**What the task requires:**
Output only the lines below that start at the line containing "This screenshot has height=783, width=1568." and end at the line containing "Task: Click the Join today. subheading", with both ends kept.

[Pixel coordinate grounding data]
************

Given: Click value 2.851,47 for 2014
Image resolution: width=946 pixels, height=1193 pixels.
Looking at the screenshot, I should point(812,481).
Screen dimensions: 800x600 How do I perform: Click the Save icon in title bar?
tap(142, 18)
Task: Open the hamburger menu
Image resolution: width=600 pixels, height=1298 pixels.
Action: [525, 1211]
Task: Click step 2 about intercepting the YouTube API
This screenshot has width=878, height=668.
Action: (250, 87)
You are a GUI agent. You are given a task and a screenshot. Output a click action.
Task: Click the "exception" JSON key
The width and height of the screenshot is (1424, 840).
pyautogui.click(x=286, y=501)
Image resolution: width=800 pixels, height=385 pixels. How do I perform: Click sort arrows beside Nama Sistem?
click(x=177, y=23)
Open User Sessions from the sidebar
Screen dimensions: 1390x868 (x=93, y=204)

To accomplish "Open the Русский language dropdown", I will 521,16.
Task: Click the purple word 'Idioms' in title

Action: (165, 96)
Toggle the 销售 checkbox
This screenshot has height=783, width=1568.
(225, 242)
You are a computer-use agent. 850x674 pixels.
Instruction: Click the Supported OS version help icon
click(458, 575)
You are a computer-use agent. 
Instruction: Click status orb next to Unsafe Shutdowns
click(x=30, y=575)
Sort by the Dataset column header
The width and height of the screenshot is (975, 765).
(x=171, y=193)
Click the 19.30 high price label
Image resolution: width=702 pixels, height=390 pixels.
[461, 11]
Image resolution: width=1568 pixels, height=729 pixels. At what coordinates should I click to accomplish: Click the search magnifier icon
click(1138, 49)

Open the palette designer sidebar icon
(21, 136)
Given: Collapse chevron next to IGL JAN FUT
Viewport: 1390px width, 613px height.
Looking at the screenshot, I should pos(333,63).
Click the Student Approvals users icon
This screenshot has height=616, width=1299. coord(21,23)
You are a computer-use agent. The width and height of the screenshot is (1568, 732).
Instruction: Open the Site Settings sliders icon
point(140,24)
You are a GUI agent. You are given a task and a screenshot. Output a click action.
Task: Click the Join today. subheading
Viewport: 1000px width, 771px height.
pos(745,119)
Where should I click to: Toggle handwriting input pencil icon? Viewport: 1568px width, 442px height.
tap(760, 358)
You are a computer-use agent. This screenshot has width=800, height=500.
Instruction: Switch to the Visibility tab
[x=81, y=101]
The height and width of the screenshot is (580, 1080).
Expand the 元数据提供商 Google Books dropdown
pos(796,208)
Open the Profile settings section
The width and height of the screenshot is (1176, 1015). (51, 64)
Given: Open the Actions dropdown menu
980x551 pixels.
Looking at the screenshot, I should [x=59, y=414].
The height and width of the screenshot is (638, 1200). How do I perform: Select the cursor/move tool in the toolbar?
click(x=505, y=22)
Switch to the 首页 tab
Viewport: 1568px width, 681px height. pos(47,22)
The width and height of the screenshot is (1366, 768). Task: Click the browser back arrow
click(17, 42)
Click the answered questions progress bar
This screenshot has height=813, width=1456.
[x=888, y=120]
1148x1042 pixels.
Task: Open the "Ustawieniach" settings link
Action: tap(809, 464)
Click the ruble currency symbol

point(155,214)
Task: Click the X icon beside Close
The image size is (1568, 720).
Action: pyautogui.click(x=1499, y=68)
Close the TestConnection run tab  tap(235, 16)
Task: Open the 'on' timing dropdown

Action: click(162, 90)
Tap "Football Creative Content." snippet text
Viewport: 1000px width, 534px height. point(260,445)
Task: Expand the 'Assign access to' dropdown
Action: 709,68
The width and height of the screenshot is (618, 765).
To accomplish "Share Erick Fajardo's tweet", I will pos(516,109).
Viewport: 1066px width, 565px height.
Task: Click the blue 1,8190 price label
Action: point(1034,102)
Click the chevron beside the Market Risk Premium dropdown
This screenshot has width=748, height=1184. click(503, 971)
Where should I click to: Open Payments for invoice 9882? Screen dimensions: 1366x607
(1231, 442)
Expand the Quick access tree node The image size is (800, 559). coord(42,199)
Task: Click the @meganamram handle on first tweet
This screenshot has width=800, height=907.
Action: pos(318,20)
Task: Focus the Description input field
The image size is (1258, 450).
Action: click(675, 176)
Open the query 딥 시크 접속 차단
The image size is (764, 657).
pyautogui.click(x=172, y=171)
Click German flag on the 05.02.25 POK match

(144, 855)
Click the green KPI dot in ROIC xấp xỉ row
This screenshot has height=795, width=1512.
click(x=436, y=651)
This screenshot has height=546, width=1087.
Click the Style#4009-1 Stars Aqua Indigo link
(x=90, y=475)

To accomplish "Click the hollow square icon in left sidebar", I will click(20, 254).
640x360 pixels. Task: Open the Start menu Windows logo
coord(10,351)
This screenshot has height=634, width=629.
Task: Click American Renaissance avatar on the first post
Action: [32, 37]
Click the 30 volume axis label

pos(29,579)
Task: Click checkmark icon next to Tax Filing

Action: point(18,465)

************

**Your response:**
This screenshot has height=783, width=1568.
(225, 242)
You are a computer-use agent. 850x674 pixels.
Instruction: Click the Supported OS version help icon
click(458, 575)
You are a computer-use agent. 
Instruction: Click status orb next to Unsafe Shutdowns
click(x=30, y=575)
Sort by the Dataset column header
The width and height of the screenshot is (975, 765).
(x=171, y=193)
Click the 19.30 high price label
Image resolution: width=702 pixels, height=390 pixels.
[461, 11]
Image resolution: width=1568 pixels, height=729 pixels. At what coordinates should I click to accomplish: Click the search magnifier icon
click(1138, 49)

Open the palette designer sidebar icon
(21, 136)
Given: Collapse chevron next to IGL JAN FUT
Viewport: 1390px width, 613px height.
Looking at the screenshot, I should pos(333,63).
Click the Student Approvals users icon
This screenshot has height=616, width=1299. coord(21,23)
You are a computer-use agent. The width and height of the screenshot is (1568, 732).
Instruction: Open the Site Settings sliders icon
point(140,24)
You are a GUI agent. You are given a task and a screenshot. Output a click action.
Task: Click the Join today. subheading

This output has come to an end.